For us, colonial, Western, white contact is just such a small blip in time for how long our people have been here and how long we’ve maintained our ways and law and custom and culture. We have to collectively acknowledge that we have a duty of care and responsibility to maintain the way of our people. I’m really proud of being able to inherit that and also having a responsibility to protect and maintain it.

Q. Can you tell me about your perspective on climate change? 

A. It’s always called human-induced climate change, but I think that that term doesn’t allow for colonial powers to be held accountable, or big polluters. I think it’s actually more accurate to say that it’s colonial-induced climate change, because it’s actually the process of colonization violently extracting and exploiting the resources of Indigenous nations, peoples’ land, especially in the Global South, that’s resulted in the crisis of climate change that we face today.

I see climate change not just as a crisis, but also an opportunity. In one sense, if what remains of our cultural knowledge is so intimately dependent on our land, and having access to our lands and waters, then climate change is a huge threat. For example, in the Torres Strait and throughout the Pacific, what do you actually do when your country, your homelands, your territory disappears because of the impacts of climate change? What does that mean for our identity that actually derives from being the people of that unique country and that unique place? Climate change could really signal finality of our diverse and distinct and unique cultural identities as Indigenous and First Nations people in the sense that land may become so changed or so disappeared that our people are no longer able to resonate or recognize or identify with it anymore or learn from it anymore. So that’s really scary.

But I think the other side is an opportunity because climate change creates a sense of urgency. It’s that sense of urgency that is going to be pushing our peoples to work collectively as Indigenous and First Nations people around the world, to highlight the importance of the shift required to address climate change, but also to recenter our traditional systems of caring for country and sustainability and living in harmony with the land as a solution to climate change — really combat this normalization of colonial history and the global system and power systems as unquestionable.

Q. That reminds me of how, on the video announcing your Goldman Prize, you mentioned that “there’s a lot to be learned from our ways of being.” Can you expand on that idea? 
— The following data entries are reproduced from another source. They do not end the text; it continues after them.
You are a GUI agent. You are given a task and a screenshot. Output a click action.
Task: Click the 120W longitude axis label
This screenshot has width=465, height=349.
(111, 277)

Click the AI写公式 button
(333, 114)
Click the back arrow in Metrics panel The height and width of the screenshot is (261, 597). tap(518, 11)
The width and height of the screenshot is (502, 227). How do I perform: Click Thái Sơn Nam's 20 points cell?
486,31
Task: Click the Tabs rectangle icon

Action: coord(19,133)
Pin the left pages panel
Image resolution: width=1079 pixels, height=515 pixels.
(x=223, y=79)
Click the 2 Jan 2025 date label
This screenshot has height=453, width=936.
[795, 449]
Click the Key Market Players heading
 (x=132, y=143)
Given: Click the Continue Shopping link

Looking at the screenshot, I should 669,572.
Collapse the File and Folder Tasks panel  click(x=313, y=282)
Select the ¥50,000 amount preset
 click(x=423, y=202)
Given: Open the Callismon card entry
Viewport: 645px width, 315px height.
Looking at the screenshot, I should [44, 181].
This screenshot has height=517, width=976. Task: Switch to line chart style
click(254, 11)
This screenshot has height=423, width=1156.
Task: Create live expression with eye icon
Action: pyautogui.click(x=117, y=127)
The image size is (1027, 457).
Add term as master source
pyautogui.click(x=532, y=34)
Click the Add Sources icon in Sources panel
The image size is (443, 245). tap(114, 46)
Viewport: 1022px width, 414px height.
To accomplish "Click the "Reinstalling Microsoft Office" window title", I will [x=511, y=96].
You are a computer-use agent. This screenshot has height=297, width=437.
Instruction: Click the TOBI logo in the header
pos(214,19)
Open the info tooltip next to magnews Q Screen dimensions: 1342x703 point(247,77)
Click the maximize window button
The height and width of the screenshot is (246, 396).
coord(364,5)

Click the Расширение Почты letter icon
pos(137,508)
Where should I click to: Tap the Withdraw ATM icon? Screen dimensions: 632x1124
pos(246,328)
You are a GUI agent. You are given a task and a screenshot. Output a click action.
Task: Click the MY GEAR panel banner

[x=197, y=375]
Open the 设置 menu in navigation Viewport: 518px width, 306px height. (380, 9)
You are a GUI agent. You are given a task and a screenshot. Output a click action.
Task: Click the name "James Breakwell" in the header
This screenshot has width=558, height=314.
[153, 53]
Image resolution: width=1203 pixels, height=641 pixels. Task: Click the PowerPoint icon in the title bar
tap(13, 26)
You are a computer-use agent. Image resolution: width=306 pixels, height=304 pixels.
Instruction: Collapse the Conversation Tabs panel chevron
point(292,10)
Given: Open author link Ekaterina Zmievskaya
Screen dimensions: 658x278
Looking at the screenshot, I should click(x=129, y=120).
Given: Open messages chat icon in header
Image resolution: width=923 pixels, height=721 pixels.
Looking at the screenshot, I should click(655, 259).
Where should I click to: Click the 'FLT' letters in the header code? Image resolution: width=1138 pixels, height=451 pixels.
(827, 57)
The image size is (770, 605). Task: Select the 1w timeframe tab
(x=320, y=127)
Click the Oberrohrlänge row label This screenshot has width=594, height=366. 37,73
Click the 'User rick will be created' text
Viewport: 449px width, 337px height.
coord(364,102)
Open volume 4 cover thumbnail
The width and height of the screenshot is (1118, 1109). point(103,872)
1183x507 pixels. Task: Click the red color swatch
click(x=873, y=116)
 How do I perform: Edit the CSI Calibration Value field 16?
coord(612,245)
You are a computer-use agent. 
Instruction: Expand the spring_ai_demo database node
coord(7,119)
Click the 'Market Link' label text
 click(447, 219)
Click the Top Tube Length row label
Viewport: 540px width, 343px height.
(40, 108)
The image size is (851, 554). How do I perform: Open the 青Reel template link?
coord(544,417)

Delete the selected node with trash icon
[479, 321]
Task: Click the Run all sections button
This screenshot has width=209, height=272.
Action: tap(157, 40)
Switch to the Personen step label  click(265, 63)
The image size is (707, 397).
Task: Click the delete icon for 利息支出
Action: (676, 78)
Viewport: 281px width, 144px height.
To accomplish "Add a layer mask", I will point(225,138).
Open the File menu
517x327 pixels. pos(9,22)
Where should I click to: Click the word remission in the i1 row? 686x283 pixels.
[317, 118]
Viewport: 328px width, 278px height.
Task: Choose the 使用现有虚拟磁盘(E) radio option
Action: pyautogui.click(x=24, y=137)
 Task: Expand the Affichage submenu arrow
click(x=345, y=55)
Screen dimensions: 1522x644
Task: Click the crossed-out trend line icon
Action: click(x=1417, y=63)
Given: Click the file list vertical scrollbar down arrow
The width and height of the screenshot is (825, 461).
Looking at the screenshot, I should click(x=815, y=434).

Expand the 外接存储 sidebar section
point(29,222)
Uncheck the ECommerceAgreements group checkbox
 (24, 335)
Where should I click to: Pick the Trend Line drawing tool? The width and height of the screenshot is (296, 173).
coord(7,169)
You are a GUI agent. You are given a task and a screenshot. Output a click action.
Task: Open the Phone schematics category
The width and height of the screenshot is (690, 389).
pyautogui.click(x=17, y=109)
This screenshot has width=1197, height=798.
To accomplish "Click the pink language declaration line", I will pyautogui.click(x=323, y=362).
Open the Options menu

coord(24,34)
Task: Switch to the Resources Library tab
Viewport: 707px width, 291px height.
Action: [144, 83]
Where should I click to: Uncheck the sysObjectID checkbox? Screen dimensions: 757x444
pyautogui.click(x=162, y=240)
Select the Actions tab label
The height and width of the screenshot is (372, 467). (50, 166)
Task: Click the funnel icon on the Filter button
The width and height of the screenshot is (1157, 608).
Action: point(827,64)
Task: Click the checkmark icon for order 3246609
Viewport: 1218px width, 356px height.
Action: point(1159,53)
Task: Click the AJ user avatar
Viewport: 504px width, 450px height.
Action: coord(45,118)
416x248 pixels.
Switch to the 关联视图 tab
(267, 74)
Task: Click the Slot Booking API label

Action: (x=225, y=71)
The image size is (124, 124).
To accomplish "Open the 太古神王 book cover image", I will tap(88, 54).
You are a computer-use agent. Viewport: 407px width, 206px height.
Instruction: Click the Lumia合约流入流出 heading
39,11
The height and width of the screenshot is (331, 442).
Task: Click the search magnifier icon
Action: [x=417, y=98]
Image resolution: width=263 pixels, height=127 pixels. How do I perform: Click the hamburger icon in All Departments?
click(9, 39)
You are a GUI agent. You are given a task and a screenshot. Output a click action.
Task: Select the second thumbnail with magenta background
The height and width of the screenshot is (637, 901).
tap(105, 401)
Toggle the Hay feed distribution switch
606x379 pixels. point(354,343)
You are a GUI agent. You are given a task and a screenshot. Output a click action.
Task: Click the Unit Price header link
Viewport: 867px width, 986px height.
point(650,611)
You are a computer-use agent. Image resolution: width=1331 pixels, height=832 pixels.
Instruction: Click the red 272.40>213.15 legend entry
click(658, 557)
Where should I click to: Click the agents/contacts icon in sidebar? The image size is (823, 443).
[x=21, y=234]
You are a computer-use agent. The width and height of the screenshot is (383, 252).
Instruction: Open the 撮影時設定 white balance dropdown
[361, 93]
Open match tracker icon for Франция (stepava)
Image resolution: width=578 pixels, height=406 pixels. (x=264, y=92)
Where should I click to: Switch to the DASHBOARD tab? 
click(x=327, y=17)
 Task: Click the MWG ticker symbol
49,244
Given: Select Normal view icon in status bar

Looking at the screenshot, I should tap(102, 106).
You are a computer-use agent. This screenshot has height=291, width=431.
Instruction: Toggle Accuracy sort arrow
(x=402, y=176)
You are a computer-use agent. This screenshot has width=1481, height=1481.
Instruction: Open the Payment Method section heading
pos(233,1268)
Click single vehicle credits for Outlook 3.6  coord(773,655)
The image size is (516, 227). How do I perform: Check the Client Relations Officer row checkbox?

A. We’re at this moment where we can really take the best of our traditional ways of being and really use that to influence the decisions that we make about our future. What real climate justice is, to me, is really drawing on the greatest strengths that we have in terms of our traditional law and custom, using that as a guidance system in terms of the decisions we make about what the future looks like.

If you’re going to shift the entire global economy and global structure of how business is done, then you want to be talking to the experts. So you want to be talking to First Nations people and knowledge holders. I think climate change will ultimately lead those who are committed to the current system to be forced to be exposed to the reality that a lot of First Nations people have been living with for a long time: that this current global system doesn’t work for us. In the context of capitalism, it’s designed to work against us and facilitate outcomes for very few.

Climate change is here because of the current global systems, and that means that, eventually, the system will become obsolete. It already is when it comes to the survival of humanity. I think that ultimately people will come to see that the system doesn’t work for them. It’s never been designed to work for the masses.

So, I really see a huge shift toward leadership from First Nations people. Indigenous or non-Indigenous, people — this is my hope here in Australia — start to act in accordance with traditional principles of caring for country law and custom and really reestablishing old ways, governing ways, of these lands. I think that’s the only way to really address climate change. And maybe I’ve got a huge imagination, but I see it as part of my responsibility to work as hard as I can toward that goal of creating that reality, one in which a modern society essentially adheres to First Nations law and custom in a modern context.

Q. You’ve talked a lot about the importance of drawing from traditional knowledge. When I think about what it means to be Indigenous, I think about both the knowledge we have and also the challenge in bringing that forward because of how colonialism has eroded our ties to both culture and land. What would you say to Indigenous people who care about land and culture, but are feeling disconnected from both? How do they find their way back? 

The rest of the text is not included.